B: Rush defence B: Pass defence A: Rush play 3 8 A: Pass play 6 1 Row minima: Rush=3, Pass=1. Maximin=3. Column maxima: Rush-D=6, Pass-D=8. Minimax=6. 3≠6 → no saddle point.
a=3, b=8, c=6, d=1. D = (3+1)−(8+6) = 4−14 = −10
Team A: p = (1−6)/(−10) = 1/2 (Rush with prob 1/2, Pass with prob 1/2)
Team B: q = (1−8)/(−10) = 7/10 (Rush defence with prob 7/10, Pass defence with prob 3/10)
Value: V = (3×1−8×6)/(−10) = (3−48)/(−10) = 4.5 yards per play
Team A gains 4.5 yards on average each play when both teams use their optimal strategies. - A construction company uses three decision-making techniques for a new warehouse project.
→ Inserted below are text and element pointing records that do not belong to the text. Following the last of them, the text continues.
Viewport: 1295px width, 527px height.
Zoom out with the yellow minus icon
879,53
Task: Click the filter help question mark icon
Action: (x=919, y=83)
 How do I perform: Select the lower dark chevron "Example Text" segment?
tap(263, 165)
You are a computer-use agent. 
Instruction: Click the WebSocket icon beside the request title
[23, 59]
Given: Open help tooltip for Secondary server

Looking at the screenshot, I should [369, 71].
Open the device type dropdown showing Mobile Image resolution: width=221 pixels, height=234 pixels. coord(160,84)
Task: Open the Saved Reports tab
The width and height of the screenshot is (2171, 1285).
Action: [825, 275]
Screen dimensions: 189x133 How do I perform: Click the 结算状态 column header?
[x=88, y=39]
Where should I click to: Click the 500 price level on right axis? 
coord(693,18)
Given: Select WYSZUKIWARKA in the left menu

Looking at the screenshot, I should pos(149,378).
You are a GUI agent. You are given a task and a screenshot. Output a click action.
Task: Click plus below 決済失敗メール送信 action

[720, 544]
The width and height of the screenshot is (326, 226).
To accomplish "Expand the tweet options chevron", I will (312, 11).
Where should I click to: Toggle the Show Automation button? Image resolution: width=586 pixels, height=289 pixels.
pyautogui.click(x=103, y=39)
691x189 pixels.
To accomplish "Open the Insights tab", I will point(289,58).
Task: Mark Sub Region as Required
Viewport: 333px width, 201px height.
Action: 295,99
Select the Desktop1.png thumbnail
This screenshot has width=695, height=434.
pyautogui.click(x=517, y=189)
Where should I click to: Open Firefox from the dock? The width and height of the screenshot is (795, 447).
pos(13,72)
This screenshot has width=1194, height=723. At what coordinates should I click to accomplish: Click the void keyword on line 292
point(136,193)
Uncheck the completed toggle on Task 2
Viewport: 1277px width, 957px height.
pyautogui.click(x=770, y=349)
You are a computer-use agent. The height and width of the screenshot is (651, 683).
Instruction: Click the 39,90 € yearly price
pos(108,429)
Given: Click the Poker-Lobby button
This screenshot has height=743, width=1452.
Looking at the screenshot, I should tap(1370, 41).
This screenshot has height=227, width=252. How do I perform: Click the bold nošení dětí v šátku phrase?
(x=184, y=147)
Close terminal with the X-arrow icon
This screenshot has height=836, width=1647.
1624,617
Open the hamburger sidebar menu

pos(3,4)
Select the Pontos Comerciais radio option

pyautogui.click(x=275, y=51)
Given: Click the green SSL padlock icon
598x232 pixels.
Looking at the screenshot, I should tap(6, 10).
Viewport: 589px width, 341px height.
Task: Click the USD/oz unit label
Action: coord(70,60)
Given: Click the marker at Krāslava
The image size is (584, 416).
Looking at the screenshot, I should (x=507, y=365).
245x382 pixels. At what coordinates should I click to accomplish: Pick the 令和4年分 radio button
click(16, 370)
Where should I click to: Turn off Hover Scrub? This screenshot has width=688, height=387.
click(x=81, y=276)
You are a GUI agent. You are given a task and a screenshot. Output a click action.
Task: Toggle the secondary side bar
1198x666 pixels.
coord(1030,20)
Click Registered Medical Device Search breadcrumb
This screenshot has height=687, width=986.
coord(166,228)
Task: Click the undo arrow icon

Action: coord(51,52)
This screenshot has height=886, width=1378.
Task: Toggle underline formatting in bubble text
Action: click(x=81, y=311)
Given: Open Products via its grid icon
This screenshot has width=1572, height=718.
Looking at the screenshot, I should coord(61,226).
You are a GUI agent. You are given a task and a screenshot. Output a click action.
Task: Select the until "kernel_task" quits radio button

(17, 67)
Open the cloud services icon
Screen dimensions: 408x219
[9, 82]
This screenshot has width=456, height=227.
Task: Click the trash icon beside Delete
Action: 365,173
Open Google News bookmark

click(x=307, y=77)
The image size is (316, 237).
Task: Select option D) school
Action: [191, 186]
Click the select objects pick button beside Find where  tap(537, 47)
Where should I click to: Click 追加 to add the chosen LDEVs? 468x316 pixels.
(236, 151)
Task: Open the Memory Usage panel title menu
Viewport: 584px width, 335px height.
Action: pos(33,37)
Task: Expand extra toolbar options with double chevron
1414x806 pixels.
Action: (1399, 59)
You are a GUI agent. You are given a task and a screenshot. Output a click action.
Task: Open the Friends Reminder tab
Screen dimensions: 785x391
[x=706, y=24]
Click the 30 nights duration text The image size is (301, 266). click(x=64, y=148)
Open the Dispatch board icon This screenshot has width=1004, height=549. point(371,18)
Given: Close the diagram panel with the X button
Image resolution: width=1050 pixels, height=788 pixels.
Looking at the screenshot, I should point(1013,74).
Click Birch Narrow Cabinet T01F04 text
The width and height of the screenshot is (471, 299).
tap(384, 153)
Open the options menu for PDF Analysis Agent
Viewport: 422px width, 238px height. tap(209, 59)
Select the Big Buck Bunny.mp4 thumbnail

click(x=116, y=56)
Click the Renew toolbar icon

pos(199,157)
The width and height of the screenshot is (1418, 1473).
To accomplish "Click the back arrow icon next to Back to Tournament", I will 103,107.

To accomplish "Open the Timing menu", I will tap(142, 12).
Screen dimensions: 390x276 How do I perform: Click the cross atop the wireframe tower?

- Critical path: The main project path is P(4 wk)→Q(7 wk)→R(5 wk)→S(3 wk). Activity T (3 wk) depends only on P and also leads into S. Calculate T’s EST, LST, and float. Can T be delayed 5 weeks without delaying the project?
- Network flow: Concrete (truckloads/day) is pumped from depot S to site T through a pipe network. Maximum flow = 12 truckloads/day. Minimum cut = {pipe CD = 7, pipe EF = 5}. Could 14 truckloads/day be delivered? What is the minimum upgrade needed?
- Assignment: Three trucks (X, Y, Z) must be assigned to three delivery routes (1, 2, 3) at minimum total cost ($00s): X:[4,7,3], Y:[2,6,5], Z:[8,3,7]. Find the optimal assignment and minimum cost.
Critical path:
Project duration = 4+7+5+3 = 19 weeks. EST(S) = 4+7+5 = 16.
EST(T) = 4 (T depends on P). T feeds into S, which needs T to finish: T ends at 4+3=7 ≤ EST(S)=16 → T does not delay S.
LST(T) = LST(S)−dur(T) = 16−3 = 13. Float(T) = 13−4 = 9 weeks.
A 5-week delay: 5 < 9 (float). Yes, T can be delayed 5 weeks without delaying the project.
Network flow:
Current max flow = 12 < 14. No, 14 truckloads cannot be delivered.
Min cut = 12. Need 2 more units of cut capacity.
Minimum upgrade: add 2 units to any min-cut edge — e.g. upgrade CD from 7 to 9 (new cut=9+5=14) or EF from 5 to 7 (new cut=7+7=14).
Assignment:
Row reduction (mins: X=3, Y=2, Z=3): X:[1,4,0] Y:[0,4,3] Z:[5,0,4].
Column mins all 0; no column reduction needed.
Zeros: (X,R3), (Y,R1), (Z,R2). 3 independent zeros. Done.
Optimal assignment: X→Route 3, Y→Route 1, Z→Route 2
Costs: X→3=$300, Y→1=$200, Z→2=$300. Minimum total cost = $800.